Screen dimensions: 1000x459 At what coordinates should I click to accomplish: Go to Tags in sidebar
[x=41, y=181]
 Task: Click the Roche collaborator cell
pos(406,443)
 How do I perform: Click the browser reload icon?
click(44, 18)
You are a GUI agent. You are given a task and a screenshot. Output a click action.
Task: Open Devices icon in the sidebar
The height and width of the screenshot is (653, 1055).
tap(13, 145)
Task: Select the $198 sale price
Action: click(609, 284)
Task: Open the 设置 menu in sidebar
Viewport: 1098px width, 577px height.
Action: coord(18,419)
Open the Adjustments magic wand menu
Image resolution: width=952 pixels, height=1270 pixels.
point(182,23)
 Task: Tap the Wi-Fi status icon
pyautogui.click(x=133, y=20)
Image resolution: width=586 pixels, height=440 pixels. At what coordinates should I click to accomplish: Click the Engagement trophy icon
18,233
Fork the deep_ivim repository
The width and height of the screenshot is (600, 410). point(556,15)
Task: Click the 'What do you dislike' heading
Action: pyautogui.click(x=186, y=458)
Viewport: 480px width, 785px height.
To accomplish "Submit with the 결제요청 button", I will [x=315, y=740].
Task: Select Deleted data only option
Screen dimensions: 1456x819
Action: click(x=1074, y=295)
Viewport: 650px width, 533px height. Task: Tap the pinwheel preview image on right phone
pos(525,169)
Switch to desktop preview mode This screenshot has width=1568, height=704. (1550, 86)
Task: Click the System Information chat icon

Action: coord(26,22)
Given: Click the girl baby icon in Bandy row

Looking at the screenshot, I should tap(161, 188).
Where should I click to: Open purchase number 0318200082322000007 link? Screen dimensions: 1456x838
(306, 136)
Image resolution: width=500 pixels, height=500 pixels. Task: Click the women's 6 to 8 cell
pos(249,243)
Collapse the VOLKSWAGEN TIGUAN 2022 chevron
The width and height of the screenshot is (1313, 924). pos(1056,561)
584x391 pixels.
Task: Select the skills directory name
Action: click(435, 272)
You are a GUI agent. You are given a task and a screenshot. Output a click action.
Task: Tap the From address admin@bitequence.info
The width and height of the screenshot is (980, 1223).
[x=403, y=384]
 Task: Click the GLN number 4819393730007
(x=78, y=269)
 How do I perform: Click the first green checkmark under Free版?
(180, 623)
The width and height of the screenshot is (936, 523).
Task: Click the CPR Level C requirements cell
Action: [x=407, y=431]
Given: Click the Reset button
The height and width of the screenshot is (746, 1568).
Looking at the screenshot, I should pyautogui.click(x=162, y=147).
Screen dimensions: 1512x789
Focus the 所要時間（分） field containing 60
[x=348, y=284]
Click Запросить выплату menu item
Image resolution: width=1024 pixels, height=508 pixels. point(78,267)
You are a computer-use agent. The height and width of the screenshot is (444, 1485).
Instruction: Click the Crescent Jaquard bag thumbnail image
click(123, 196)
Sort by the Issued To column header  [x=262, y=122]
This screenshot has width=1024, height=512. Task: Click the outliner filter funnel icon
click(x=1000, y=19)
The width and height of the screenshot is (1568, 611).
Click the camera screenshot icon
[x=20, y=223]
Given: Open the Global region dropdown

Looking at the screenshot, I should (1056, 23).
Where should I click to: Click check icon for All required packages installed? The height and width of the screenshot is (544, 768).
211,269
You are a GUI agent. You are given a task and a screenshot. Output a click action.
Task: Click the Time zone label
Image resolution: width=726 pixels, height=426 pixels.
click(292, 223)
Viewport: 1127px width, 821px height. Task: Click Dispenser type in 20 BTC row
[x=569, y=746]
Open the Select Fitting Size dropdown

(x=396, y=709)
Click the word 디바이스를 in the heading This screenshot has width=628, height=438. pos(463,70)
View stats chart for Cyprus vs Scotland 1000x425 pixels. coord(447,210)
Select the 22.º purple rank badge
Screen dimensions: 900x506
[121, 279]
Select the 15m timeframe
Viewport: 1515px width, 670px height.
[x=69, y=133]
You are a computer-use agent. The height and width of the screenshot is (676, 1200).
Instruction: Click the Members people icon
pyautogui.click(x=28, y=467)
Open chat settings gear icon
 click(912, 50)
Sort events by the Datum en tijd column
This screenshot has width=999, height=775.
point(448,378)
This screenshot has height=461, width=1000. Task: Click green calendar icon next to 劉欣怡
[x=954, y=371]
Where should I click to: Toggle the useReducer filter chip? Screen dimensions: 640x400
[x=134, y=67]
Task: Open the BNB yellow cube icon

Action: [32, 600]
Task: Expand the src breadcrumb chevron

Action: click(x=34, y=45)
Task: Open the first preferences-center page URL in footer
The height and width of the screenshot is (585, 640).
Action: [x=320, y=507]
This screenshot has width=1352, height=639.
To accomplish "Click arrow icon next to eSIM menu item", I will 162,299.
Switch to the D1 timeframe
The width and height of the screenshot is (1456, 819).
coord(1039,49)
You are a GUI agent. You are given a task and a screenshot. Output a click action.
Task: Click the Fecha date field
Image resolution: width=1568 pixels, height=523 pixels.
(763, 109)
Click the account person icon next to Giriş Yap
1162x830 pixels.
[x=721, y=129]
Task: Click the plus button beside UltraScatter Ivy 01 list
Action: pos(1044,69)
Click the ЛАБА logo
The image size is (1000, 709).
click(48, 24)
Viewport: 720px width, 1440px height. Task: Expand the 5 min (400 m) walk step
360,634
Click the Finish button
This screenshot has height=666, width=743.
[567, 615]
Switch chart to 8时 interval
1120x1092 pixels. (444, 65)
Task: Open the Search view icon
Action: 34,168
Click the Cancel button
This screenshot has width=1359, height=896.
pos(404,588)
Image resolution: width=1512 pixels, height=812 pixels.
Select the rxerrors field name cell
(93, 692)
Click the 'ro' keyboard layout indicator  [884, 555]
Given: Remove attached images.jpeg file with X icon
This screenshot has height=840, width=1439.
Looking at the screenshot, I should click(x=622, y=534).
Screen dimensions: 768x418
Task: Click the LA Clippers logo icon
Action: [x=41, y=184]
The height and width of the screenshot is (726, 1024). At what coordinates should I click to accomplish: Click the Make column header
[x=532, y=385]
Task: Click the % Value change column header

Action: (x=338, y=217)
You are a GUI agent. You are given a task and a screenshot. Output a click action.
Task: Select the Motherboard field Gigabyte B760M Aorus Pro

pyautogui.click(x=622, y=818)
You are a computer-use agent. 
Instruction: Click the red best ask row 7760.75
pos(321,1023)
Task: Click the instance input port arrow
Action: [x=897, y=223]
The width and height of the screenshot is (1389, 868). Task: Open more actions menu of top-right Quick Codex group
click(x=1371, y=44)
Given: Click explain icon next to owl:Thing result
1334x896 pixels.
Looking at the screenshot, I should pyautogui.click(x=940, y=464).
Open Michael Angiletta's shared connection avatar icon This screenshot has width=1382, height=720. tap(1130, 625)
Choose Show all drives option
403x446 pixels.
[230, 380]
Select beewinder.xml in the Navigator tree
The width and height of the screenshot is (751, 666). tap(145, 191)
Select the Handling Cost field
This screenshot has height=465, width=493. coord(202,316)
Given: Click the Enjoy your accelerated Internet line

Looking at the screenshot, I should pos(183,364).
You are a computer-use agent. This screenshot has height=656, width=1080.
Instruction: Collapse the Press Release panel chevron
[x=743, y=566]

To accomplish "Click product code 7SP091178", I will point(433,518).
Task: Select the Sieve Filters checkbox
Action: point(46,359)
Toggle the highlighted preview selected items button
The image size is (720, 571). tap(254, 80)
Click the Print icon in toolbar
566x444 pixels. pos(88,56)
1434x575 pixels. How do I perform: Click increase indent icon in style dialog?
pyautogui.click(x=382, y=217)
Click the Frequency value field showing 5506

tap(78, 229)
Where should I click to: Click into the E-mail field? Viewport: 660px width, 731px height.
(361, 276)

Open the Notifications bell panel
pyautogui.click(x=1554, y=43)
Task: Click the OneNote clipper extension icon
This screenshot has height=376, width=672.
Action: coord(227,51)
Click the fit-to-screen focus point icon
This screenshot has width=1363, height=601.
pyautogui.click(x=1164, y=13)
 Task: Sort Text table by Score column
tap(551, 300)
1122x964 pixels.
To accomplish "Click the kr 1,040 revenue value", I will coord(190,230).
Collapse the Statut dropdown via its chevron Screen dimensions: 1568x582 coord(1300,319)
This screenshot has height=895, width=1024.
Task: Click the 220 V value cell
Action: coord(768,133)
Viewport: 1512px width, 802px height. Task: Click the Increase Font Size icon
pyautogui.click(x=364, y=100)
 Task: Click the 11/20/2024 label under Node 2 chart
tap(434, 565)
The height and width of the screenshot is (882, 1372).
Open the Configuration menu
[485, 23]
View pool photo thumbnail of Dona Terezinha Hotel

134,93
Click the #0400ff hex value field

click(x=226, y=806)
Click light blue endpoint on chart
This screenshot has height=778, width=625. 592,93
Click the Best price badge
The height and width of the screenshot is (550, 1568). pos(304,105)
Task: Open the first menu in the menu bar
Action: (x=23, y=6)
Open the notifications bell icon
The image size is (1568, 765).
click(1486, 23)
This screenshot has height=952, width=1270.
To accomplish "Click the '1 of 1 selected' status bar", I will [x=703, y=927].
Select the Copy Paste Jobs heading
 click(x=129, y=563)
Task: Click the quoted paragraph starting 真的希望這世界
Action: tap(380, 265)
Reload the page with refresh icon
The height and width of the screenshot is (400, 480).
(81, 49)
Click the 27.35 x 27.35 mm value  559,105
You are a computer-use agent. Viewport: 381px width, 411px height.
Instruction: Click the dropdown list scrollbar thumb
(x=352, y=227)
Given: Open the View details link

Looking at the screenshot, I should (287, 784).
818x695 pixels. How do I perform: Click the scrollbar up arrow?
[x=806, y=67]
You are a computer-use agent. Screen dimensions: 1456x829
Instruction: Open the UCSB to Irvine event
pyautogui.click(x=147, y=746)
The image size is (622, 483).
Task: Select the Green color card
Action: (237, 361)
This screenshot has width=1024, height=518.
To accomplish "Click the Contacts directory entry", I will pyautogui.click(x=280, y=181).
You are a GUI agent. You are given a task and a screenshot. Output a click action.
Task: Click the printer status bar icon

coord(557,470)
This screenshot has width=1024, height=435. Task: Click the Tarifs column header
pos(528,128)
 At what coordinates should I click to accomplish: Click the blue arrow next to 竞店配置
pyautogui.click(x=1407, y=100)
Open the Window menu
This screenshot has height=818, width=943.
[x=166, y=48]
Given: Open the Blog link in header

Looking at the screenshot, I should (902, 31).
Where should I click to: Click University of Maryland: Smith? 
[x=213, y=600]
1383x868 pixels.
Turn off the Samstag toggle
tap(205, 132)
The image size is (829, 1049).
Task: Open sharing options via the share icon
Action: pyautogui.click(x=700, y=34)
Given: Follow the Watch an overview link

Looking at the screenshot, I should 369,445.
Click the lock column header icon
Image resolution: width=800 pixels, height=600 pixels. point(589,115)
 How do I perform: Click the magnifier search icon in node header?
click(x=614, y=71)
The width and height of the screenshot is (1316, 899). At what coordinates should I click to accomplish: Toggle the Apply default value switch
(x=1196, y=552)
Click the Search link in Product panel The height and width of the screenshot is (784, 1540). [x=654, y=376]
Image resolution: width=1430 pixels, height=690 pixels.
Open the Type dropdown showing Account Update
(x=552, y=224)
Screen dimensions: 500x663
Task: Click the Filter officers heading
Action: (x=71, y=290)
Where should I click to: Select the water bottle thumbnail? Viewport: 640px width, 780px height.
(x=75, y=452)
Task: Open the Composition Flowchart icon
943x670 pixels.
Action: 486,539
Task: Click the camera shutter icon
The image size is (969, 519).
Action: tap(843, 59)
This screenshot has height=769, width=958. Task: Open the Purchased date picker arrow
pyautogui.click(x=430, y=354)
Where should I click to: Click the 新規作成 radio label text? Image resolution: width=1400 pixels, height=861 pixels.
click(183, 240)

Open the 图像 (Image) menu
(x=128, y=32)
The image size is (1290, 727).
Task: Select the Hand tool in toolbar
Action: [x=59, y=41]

• **ACTION ITEM**
Go through the records and report each line that contains "timeframe".

• **RESPONSE TO THE EXERCISE**
Select the 15m timeframe
Switch to the D1 timeframe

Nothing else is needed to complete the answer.